Start of Records

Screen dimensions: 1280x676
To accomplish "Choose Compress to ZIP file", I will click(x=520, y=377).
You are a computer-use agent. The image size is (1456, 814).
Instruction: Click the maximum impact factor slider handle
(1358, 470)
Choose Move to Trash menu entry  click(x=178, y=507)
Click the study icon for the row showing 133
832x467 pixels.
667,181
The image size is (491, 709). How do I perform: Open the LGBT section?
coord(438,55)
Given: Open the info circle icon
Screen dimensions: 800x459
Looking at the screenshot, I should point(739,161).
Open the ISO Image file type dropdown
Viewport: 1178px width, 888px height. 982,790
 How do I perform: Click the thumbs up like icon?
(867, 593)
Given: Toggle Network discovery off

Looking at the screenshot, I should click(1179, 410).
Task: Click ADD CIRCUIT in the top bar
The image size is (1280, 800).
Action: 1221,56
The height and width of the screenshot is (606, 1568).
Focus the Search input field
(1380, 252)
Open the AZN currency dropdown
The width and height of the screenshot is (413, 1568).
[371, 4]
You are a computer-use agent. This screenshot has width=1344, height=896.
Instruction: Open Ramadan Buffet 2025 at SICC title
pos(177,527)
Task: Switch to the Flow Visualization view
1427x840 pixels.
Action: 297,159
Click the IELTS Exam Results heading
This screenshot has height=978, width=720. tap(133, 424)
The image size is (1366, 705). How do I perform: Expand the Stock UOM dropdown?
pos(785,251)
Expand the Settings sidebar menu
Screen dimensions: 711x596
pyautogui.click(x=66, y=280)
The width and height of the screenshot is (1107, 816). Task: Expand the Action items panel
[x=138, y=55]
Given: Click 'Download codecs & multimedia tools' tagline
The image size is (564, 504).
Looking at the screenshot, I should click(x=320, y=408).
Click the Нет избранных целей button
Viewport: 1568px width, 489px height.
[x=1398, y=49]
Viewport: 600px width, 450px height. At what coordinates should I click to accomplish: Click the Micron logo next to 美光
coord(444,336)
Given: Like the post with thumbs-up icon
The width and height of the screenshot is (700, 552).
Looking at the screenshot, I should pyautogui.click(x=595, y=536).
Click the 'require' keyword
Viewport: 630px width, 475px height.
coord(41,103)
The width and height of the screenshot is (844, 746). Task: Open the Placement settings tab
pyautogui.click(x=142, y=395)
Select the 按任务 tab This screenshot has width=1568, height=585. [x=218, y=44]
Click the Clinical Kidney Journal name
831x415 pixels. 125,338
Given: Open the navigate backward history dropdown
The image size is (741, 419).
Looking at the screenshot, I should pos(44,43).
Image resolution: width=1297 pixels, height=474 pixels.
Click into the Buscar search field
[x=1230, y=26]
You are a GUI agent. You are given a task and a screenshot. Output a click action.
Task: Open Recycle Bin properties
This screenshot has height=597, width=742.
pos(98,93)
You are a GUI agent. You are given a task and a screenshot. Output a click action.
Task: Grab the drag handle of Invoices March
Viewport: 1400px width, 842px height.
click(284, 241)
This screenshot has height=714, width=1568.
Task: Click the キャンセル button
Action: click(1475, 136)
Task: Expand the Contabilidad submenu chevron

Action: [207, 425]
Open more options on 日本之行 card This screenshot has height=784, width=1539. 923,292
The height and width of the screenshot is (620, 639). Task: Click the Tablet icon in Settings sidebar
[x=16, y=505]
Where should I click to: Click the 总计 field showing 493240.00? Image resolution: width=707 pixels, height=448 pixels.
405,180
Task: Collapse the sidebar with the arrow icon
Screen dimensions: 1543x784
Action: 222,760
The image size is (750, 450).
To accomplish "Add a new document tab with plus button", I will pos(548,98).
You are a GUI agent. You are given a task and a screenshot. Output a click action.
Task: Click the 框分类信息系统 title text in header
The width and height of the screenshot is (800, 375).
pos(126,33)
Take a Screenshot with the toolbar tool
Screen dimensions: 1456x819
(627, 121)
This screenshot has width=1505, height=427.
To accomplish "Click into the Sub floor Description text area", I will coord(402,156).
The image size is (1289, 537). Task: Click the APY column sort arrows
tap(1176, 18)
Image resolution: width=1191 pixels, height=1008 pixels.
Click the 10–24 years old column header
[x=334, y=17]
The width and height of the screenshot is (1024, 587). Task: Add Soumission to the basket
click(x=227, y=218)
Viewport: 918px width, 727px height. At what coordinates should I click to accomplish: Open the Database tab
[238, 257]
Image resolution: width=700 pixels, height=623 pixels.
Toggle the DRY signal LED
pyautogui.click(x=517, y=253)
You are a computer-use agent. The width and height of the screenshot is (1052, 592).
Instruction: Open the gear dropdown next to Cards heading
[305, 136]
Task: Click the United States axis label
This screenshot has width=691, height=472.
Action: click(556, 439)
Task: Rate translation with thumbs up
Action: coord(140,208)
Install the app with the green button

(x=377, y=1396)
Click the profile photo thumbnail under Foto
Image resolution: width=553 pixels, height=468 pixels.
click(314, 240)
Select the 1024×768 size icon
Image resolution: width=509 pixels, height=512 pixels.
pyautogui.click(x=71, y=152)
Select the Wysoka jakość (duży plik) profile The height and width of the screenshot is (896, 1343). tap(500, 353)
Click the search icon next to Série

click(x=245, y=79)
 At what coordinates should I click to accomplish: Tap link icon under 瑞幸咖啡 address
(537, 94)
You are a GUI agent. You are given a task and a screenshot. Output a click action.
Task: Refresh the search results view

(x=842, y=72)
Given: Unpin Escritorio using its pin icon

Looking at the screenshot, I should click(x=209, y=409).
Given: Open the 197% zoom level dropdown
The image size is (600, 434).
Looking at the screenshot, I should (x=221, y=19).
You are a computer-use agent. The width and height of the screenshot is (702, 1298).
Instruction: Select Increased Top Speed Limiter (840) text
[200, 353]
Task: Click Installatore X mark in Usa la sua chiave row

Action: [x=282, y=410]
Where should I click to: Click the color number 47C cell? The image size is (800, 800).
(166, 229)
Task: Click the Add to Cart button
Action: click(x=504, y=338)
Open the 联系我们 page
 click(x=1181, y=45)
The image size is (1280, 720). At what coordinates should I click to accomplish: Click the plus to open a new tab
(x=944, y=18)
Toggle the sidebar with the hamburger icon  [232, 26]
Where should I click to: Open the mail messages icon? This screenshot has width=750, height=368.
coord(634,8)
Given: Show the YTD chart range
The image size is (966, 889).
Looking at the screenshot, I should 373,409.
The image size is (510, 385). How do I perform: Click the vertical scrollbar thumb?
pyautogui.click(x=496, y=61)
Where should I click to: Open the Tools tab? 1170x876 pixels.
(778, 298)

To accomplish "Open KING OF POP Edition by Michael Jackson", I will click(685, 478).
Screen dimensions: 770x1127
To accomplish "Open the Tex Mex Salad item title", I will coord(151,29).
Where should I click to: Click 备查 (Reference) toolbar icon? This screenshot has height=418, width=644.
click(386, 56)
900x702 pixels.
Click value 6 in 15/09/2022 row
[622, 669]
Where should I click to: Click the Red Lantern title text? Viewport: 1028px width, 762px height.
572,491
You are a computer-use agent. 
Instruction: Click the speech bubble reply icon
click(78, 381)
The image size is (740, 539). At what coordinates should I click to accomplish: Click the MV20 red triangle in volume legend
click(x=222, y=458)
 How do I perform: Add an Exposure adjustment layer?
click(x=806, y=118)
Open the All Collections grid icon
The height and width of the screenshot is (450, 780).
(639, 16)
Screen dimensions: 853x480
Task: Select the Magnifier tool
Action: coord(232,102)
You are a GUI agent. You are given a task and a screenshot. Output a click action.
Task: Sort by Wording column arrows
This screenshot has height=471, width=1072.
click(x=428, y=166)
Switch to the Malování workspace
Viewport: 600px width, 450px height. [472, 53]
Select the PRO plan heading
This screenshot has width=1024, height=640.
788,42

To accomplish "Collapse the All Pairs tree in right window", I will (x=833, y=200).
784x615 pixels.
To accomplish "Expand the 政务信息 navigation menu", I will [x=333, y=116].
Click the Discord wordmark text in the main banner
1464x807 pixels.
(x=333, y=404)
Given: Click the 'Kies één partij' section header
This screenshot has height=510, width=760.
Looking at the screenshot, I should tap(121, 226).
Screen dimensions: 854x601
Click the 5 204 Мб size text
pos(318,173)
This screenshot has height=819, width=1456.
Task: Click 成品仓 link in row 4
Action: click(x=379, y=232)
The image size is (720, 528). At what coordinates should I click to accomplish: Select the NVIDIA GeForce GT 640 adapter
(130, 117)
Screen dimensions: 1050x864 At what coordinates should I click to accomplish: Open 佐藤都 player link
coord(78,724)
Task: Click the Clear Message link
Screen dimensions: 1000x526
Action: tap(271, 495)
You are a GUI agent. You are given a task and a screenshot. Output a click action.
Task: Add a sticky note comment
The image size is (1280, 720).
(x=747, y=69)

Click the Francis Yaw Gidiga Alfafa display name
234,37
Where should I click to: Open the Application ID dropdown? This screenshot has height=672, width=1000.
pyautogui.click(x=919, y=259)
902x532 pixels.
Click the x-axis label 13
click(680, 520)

End of Records

* Task to complete
All lines in the entries above that hold the word "Collapse" need to be copied.

* Solved exercise
Task: Collapse the sidebar with the arrow icon
To accomplish "Collapse the All Pairs tree in right window", I will (x=833, y=200).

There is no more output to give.